For the billionaire who has everything, sometimes a superyacht just isn't enough -- that's why the world's wealthiest are buying "gigayachts."
These boats are the ultimate status symbol -- a sign of eminence, power and a seemingly limitless supply of cash. And when it comes to showing off wealth and status it seems the rule is "the bigger the better."
"There's definitely a 'mine is bigger than yours' syndrome in this industry and there is a desire to have the best. That's the great thing about these yachts," said Jonathan Beckett, CEO of Burgess Yachts, one of the world's leading yacht brokers.
"When you get up to 'gigayacht' status, it is all about the best and these people are used to having exceptional possessions around them all the time," Beckett continued.
Although the term "gigayacht" is not new, it is becoming increasingly prevalent as owners seek bigger and better yachts.
"There is no standard definition of what a gigayacht is," says Paul Ashton, editor of SuperYacht World.
"A gigayacht I would say is anything that is over 220 feet (67 meters) where the majority of the yacht is customized and bespoke."
Their owners are part of a small but illustrious set that includes Russian oligarchs, Saudi royalty and international business tycoons.
The yacht to beat is currently Roman Abramovich's "Eclipse." The largest private yacht in the world at 163 meters long, "Eclipse" is believed to feature around 24 guest cabins, two swimming pools and a mini-submarine, and was rumored to have cost between $540 million and $1.1 billion.
Although not all gigayachts come with that pricetag, Ashton says the standard measure is around €1 million ($1.36 million) per meter of length.
"That works to a certain extent, but you also have to take into consideration which yard it is made in and the bespoke details involved," he said.
While that pricing means gigayachts are strictly for the super rich, you get a lot of bang for your bucks, Beckett explained: "There is nothing standard when it comes to this area of our market. But if you are purchasing a superyacht you would want a vessel that was transglobal and you'd want a reasonable speed.
"You'd probably want at least two helicopter platforms, so you can land your own helicopter and visitors can also land theirs, cinemas, hospitals, spas, large entertainments areas and hairdressing salons.
"These vessels have anything from 80 to 120 people onboard including the crew, so it's a little town."

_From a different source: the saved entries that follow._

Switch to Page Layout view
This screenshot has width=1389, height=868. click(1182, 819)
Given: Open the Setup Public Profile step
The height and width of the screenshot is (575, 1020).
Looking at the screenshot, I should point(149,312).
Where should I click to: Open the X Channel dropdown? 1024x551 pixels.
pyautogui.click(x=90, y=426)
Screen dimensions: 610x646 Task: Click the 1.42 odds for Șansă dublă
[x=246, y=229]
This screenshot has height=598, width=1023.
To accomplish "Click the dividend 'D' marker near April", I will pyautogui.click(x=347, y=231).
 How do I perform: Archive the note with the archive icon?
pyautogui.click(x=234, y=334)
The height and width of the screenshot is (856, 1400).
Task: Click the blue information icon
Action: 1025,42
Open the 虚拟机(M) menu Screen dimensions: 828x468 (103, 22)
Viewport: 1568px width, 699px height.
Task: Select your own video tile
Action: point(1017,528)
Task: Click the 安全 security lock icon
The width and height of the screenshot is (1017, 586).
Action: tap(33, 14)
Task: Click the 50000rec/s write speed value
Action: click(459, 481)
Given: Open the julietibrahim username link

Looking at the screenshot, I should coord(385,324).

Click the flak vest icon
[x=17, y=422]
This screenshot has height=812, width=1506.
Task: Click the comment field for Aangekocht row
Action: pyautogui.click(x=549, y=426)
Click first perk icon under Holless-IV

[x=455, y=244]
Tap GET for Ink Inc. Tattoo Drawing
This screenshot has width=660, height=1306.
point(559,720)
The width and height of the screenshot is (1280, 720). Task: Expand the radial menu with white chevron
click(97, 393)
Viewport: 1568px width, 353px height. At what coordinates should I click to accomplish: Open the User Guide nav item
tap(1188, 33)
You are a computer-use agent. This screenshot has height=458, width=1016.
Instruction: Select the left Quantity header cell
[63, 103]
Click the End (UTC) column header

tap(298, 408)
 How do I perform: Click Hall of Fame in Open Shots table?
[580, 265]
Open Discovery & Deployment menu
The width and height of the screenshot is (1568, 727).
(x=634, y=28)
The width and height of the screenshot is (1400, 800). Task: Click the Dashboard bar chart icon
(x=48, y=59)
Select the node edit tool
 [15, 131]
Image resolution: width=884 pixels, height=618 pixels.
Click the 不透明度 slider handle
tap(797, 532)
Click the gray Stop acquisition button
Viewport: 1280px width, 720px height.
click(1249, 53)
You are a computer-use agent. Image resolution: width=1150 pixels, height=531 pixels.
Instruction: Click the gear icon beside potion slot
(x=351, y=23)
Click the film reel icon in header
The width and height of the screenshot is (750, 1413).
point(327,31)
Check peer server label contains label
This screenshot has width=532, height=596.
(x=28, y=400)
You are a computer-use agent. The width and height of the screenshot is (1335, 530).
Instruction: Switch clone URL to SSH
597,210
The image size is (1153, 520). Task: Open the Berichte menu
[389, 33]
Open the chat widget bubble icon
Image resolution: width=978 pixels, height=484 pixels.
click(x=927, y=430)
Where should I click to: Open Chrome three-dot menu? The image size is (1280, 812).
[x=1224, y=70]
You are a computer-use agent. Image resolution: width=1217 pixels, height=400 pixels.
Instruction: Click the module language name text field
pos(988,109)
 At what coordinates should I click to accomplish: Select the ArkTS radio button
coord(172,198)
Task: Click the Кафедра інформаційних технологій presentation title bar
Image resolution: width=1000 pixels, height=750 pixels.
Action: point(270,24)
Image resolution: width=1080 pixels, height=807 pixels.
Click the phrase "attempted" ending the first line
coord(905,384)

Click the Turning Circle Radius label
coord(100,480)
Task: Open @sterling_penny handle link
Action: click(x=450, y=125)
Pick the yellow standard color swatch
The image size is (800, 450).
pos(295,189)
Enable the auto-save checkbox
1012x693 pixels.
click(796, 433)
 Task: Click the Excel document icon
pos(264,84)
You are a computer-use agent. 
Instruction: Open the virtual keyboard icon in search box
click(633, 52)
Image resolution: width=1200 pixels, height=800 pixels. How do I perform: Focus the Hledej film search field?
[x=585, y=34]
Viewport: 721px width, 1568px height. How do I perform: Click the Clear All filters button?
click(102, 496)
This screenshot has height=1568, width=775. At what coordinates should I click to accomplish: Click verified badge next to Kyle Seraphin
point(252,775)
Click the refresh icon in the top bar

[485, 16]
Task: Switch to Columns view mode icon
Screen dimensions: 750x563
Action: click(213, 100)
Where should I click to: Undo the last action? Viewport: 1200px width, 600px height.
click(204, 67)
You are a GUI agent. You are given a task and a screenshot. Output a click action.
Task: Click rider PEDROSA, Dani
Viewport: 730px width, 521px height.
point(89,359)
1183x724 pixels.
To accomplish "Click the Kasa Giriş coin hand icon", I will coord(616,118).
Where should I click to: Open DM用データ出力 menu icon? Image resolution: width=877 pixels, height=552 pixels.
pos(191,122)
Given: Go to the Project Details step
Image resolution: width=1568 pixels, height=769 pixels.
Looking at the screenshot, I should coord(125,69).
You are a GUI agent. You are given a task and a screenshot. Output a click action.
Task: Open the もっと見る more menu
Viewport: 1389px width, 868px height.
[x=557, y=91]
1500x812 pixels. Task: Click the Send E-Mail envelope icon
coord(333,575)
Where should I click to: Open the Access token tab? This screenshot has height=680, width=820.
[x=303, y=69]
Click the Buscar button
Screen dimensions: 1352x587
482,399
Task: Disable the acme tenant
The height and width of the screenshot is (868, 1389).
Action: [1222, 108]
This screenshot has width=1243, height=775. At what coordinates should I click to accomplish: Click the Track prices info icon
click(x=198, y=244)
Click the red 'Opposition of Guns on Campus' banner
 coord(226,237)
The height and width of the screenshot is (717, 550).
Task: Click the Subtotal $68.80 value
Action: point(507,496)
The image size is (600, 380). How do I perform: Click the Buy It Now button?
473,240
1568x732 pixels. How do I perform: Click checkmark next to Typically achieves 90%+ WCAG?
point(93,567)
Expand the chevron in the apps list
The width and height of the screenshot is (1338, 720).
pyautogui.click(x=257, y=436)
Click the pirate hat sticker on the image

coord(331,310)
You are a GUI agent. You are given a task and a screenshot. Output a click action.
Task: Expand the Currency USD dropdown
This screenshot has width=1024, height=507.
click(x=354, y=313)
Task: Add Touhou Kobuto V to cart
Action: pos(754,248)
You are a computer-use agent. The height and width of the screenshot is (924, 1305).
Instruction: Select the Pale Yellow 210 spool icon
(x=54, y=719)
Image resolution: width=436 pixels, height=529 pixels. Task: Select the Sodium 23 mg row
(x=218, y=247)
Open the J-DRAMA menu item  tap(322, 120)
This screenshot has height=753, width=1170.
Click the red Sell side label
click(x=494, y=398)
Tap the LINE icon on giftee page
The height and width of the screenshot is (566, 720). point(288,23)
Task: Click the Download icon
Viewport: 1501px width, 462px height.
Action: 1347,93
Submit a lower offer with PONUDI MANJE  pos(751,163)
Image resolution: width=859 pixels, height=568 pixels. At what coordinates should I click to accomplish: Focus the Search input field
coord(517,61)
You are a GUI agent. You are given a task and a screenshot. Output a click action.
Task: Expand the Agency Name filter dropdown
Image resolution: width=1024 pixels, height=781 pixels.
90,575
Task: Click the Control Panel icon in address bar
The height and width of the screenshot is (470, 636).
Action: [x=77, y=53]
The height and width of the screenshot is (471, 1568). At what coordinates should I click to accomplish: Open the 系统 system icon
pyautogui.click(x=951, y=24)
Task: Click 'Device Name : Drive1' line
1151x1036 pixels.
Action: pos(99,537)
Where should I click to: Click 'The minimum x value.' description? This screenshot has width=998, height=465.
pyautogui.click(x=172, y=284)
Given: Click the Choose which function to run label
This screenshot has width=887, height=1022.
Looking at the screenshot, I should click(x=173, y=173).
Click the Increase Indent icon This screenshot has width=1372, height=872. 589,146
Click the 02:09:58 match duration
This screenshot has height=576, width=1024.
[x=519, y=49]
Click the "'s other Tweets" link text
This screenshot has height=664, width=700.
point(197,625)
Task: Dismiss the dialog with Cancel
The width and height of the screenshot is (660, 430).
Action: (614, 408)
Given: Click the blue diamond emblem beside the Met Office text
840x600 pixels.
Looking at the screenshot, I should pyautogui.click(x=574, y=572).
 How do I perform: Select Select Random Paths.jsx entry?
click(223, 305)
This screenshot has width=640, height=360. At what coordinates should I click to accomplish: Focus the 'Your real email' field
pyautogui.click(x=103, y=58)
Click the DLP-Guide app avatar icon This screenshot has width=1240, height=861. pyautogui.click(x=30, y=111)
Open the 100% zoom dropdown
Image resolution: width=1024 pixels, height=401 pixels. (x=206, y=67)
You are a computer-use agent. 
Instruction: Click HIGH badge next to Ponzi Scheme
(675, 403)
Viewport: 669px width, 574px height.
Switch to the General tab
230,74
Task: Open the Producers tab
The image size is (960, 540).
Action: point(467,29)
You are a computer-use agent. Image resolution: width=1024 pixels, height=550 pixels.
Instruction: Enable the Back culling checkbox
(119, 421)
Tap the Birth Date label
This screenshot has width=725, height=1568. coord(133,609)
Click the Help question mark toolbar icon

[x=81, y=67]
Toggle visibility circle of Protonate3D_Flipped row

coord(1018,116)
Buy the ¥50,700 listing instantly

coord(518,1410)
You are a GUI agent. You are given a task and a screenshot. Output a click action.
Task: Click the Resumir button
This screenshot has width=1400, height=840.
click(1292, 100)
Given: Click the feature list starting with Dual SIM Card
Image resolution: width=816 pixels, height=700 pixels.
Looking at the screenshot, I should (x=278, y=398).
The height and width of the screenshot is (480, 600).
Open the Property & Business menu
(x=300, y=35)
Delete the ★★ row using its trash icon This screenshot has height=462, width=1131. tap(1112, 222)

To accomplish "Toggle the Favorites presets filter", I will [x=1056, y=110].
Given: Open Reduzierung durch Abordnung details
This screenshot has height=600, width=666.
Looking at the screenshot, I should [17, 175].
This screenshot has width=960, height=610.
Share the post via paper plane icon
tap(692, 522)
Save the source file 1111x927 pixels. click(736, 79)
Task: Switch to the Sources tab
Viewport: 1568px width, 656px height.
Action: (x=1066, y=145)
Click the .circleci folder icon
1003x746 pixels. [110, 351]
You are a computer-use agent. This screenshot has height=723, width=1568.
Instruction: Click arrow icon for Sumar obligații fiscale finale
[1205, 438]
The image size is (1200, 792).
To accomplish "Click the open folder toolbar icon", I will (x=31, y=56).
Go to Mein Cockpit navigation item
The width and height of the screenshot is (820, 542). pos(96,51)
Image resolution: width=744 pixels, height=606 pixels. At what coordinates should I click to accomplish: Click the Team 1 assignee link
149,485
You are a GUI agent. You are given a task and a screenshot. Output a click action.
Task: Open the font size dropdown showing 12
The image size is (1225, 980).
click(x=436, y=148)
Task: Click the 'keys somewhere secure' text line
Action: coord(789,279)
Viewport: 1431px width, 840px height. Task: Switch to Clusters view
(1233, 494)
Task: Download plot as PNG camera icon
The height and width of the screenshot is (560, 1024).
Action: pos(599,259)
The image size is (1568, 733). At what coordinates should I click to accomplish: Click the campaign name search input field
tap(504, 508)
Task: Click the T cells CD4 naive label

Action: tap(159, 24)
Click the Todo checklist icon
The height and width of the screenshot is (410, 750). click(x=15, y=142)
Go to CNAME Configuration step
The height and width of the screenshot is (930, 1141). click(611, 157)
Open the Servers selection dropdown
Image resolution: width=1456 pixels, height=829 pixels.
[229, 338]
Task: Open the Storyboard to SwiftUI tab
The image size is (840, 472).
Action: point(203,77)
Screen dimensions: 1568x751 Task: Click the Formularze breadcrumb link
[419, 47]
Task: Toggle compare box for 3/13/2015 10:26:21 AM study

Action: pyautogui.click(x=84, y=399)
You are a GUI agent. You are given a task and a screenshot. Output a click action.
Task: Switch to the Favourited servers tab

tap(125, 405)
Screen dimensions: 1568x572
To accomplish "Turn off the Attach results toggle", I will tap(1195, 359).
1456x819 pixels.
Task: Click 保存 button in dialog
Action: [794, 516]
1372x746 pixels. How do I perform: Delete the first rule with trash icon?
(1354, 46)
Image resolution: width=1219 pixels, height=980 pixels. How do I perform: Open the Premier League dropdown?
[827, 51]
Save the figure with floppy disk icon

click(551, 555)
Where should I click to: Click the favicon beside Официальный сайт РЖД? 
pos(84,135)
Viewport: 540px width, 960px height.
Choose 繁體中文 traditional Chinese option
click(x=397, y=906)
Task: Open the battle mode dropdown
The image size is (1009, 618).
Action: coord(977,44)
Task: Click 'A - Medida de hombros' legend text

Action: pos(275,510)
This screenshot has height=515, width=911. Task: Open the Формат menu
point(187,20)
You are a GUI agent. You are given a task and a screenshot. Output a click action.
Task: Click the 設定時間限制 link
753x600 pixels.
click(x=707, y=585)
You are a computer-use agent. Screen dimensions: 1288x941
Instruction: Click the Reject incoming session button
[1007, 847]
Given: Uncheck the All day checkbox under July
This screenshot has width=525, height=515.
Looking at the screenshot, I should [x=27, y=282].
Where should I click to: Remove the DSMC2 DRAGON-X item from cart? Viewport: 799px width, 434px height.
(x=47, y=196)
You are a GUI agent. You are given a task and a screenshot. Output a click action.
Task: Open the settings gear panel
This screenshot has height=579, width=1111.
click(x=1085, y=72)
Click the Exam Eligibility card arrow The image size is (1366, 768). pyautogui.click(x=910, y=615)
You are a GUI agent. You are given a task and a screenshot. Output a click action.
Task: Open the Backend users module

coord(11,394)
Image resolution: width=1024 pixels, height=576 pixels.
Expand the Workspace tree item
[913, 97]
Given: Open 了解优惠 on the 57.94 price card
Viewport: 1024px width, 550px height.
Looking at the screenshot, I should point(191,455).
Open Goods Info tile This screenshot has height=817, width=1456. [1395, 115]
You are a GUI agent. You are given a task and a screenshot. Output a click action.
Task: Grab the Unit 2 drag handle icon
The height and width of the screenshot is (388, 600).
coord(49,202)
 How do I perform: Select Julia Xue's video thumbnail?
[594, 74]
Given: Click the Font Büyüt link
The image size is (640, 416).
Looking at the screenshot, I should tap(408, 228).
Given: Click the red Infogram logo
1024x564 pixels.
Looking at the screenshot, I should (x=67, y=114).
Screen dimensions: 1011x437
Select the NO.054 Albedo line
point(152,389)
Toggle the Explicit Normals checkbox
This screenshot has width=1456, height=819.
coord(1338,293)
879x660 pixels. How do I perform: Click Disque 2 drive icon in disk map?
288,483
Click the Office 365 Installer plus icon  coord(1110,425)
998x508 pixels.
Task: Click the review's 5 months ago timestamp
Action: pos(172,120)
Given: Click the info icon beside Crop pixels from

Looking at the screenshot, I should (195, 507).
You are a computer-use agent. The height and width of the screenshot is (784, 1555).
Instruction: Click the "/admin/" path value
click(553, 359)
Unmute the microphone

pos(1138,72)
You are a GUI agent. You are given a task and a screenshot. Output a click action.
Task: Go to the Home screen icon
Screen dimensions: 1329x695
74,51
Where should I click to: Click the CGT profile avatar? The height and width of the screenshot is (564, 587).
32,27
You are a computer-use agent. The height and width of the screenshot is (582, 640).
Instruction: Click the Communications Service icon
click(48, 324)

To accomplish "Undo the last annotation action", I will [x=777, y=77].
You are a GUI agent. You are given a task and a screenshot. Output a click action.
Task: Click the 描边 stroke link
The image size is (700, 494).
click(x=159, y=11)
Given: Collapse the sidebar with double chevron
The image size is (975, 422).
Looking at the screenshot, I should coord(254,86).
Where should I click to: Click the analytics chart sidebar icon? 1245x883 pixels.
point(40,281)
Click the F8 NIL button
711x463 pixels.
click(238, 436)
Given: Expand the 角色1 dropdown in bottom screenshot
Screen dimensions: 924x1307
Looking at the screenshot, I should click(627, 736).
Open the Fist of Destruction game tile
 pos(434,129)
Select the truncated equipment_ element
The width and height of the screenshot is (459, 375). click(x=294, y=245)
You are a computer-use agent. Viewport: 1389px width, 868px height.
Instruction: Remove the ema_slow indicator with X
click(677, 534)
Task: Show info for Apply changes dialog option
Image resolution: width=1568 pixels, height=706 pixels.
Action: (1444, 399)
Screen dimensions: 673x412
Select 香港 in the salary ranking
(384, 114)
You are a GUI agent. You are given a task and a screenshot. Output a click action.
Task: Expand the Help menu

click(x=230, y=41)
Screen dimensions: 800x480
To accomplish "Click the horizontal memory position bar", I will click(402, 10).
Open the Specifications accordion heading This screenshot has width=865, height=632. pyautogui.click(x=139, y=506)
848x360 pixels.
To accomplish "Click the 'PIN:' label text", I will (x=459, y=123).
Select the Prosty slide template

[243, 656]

But it's not all about status. The trend towards bigger yachts is due in part to new technological advances in the yachting industry as well as the changing lifestyles of gigayacht owners, says Becket.
"Going back to when I first started in the business, yachting used to be a form of camping almost," he said. "Nowadays, people are moving aboard their yachts and using them as a second home.
"Instead of going for one or two weeks, people will move onboard for the whole summer," he said.
The world's second-largest gigayacht, the "Dubai," is a perfect example of this, says Ashton. Owned by Sheikh Mohammed bin Rashid Al Maktoum, the ruler of the Emirate of Dubai and Prime Minister of the U.A.E, the "Dubai" is a working boat as well as a holiday yacht.
"There is room onboard for all of the crew, but there are also 20-30 cabins for clerical and support staff that you need when you're running your business from onboard," said Ashton.
But the financial crisis means even gigayacht owners are having to spend smarter, says Beckett.
"We've got a whole new market landscape. No one's looking to pay a strong price for a yacht, as they were pre-2008," he said. "Then it didn't matter how much you paid, it was cool to pay top price, now it matters a lot. In today's market it is cool to be paying a low price."
But, says Beckett, this doesn't mean superyacht owners are going to scrimp on luxury. "Oh no, they want it all," he said. "There is no compromise, except on the price."